To make it easier, we can multiply the entire equation by -1.

$$1 + \frac{p^2}{q^2} = \frac{2p}{q}\sqrt{3}$$

Next, we combine the terms on the left side by finding a common denominator.

$$\frac{q^2}{q^2} + \frac{p^2}{q^2} = \frac{2p}{q}\sqrt{3}$$

$$\frac{q^2 + p^2}{q^2} = \frac{2p}{q}\sqrt{3}$$

Finally, we isolate $$\sqrt{3}$$ by dividing both sides by $$\frac{2p}{q}$$. Dividing by a fraction is the same as multiplying by its reciprocal.

$$\sqrt{3} = \frac{q^2 + p^2}{q^2} \times \frac{q}{2p}$$

$$\sqrt{3} = \frac{q^2 + p^2}{2pq}$$

**step5 Reach a Contradiction**

In the expression $$\sqrt{3} = \frac{q^2 + p^2}{2pq}$$, we know that $$p$$ and $$q$$ are integers and $$q \neq 0$$. Therefore, $$p^2$$ and $$q^2$$ are also integers, and $$2pq$$ is an integer (and non-zero since $$p$$ and $$q$$ are non-zero, otherwise the initial assumption would simplify immediately). This means that the right side of the equation, $$\frac{q^2 + p^2}{2pq}$$, is a rational number because it is a ratio of two integers.
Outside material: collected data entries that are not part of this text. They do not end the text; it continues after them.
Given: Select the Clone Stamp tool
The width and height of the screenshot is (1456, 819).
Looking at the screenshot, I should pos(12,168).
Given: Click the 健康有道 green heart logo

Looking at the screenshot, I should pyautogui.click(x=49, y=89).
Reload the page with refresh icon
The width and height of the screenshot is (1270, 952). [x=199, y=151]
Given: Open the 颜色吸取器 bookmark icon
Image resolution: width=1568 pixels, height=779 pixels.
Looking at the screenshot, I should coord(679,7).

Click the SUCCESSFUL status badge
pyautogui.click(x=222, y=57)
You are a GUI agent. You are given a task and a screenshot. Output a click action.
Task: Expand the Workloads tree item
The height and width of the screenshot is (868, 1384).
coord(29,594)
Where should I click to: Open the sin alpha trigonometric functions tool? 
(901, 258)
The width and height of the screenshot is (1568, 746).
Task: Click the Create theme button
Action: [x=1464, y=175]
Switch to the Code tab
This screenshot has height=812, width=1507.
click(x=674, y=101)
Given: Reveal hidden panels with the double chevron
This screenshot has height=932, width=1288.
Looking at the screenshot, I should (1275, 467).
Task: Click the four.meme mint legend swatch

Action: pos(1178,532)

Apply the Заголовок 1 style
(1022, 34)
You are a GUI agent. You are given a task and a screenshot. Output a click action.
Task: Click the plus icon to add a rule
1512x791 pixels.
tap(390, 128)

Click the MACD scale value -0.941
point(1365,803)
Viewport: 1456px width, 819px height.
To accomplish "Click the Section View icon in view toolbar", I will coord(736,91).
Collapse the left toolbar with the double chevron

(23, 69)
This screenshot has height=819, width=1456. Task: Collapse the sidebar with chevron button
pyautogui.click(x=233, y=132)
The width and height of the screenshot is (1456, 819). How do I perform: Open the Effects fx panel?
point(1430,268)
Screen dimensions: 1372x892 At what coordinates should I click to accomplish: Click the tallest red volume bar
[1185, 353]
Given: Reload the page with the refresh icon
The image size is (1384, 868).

However, it is a well-known mathematical fact that $$\sqrt{3}$$ is an irrational number. An irrational number cannot be expressed as a simple fraction of two integers.

Therefore, we have arrived at a contradiction: An irrational number ($$\sqrt{3}$$) cannot be equal to a rational number ($$\frac{q^2 + p^2}{2pq}$$).

**step6 Conclude the Proof**

Since our initial assumption (that $$\sqrt{2}+\sqrt{3}$$ is rational) led to a contradiction, this assumption must be false. Therefore, $$\sqrt{2}+\sqrt{3}$$ must be an irrational number.